*TASK DETAILS:*
How many lines of the data include the string "empty"? State the number and nothing else.

*Entries taken from a collection:*
####################
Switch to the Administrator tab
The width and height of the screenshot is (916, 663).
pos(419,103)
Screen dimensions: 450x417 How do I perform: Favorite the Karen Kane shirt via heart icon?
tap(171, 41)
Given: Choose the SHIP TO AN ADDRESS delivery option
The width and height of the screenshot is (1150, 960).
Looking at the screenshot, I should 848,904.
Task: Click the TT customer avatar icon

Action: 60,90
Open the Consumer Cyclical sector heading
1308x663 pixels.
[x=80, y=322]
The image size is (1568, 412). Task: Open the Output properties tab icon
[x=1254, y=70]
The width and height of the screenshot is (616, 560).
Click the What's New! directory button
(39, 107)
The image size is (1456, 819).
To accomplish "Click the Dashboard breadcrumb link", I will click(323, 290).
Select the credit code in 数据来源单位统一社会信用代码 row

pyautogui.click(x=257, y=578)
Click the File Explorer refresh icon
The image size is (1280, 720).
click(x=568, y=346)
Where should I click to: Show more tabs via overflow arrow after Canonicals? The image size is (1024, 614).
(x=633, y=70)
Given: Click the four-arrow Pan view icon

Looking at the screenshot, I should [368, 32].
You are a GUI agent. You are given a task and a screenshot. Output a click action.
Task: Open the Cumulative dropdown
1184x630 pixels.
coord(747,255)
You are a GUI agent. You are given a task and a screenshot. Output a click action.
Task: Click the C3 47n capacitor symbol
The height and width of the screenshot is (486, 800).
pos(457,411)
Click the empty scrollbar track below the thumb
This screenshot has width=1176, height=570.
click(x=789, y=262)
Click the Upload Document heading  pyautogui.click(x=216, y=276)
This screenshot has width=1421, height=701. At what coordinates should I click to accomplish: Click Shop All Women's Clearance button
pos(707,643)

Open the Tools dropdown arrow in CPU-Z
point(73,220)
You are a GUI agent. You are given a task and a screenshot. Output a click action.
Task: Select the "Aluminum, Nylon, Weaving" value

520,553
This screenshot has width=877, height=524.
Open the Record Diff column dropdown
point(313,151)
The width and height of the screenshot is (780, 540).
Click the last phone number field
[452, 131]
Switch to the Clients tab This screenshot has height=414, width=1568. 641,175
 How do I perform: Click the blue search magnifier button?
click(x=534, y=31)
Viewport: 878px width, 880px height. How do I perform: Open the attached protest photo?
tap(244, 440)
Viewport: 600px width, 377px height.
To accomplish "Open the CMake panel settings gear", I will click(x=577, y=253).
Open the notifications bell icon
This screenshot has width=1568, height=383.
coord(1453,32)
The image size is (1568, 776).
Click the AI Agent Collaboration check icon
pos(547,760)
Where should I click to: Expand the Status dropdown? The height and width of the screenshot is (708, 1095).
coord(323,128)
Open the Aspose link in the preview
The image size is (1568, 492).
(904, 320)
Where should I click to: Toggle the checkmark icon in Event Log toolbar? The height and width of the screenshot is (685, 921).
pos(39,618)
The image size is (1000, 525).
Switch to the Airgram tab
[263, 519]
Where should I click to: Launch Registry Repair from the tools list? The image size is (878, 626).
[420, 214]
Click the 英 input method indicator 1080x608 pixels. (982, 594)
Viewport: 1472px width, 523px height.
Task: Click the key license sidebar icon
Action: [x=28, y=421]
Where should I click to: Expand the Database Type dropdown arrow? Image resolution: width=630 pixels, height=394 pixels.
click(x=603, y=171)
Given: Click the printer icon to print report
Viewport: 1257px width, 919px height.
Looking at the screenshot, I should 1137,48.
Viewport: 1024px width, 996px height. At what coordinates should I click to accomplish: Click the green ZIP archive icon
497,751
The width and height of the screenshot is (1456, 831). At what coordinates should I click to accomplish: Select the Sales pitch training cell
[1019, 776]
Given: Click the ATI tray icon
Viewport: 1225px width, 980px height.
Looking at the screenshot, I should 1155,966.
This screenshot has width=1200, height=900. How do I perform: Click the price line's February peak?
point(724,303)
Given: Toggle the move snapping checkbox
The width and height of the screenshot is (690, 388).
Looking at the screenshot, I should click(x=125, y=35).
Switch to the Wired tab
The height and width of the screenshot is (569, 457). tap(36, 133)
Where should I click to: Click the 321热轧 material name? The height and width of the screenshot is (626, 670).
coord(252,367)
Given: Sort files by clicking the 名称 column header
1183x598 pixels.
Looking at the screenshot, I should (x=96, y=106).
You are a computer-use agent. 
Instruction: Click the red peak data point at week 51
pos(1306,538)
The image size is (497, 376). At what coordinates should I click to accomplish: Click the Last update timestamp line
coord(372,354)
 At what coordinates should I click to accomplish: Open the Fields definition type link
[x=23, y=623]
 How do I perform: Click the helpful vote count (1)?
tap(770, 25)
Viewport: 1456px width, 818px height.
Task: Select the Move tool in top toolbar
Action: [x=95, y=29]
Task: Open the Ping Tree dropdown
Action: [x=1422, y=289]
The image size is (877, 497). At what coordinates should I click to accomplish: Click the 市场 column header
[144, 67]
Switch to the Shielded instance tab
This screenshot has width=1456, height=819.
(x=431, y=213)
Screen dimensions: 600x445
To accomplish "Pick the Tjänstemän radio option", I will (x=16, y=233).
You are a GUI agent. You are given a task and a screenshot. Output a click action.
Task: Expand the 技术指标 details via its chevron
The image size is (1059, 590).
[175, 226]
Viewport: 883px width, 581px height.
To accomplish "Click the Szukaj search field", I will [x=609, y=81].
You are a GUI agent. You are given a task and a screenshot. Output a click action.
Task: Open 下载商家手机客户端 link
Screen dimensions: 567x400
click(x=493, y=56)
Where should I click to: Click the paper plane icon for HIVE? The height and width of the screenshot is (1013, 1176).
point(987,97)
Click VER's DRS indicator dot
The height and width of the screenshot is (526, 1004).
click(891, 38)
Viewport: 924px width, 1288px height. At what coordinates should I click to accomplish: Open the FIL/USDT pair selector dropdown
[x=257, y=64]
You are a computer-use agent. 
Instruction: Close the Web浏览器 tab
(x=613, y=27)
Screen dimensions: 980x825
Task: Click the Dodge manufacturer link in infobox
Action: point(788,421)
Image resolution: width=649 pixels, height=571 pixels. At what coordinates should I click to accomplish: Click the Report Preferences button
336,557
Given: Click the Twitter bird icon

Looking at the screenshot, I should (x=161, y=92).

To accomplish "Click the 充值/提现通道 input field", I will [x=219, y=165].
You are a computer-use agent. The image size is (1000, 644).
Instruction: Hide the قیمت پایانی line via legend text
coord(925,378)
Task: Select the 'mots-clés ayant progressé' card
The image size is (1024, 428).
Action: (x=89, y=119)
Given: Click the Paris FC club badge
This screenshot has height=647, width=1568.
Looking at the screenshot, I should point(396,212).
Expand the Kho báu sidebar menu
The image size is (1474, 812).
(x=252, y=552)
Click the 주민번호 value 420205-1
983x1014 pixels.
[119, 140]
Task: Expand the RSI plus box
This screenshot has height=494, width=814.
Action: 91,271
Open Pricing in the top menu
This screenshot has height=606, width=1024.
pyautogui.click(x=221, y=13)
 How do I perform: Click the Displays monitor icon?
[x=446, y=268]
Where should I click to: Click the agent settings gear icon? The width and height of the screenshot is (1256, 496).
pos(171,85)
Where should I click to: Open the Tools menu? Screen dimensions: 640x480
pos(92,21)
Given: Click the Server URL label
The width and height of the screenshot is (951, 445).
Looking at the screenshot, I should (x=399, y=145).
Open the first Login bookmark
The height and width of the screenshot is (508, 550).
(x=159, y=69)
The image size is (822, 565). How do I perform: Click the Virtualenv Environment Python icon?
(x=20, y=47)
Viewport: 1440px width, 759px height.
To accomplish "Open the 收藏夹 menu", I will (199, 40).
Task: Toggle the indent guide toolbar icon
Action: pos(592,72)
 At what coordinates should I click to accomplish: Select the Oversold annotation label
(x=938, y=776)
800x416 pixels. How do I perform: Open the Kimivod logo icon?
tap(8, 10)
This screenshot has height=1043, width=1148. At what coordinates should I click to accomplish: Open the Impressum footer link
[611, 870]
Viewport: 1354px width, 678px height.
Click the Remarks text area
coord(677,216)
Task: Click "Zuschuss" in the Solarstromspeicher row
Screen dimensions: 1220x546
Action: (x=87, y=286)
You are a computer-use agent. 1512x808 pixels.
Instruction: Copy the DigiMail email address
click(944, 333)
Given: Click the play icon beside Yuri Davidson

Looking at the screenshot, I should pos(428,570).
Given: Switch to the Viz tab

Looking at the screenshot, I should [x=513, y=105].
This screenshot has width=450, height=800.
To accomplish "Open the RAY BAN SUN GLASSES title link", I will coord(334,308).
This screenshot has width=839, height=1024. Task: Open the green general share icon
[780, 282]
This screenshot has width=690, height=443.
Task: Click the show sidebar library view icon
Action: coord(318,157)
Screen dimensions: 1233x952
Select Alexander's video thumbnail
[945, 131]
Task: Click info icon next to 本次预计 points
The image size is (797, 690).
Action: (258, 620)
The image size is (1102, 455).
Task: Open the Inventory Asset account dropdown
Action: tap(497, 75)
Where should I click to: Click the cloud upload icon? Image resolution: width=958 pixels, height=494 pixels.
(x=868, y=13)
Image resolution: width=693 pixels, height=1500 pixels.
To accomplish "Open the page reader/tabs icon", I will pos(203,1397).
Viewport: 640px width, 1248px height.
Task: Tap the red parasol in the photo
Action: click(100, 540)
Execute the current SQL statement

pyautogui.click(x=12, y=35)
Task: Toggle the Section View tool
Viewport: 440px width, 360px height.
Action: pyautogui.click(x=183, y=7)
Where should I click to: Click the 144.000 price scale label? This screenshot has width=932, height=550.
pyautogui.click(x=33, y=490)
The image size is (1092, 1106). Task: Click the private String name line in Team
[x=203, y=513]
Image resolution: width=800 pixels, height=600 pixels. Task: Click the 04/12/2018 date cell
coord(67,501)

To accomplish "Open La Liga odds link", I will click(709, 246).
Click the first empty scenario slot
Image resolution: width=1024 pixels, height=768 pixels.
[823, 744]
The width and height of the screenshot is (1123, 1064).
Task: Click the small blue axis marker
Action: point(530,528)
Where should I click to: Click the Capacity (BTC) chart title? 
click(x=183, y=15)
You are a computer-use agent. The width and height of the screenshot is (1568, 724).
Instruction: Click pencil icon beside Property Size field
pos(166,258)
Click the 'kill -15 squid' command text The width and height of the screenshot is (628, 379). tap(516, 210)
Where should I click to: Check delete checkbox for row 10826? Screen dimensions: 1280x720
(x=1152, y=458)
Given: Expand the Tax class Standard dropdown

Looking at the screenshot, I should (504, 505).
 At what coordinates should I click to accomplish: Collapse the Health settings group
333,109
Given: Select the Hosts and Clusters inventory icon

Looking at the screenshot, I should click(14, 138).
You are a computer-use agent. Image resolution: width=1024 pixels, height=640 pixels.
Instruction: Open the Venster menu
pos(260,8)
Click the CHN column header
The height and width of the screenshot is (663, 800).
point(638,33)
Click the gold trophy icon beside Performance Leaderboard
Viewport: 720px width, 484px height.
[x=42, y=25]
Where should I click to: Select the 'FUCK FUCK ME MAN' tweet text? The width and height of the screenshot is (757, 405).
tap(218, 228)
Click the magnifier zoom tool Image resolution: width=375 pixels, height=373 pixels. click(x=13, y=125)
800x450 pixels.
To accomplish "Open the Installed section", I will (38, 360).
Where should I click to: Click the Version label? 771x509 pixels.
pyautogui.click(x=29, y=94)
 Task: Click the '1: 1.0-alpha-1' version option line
####################
*EXERCISE OUTPUT:*
2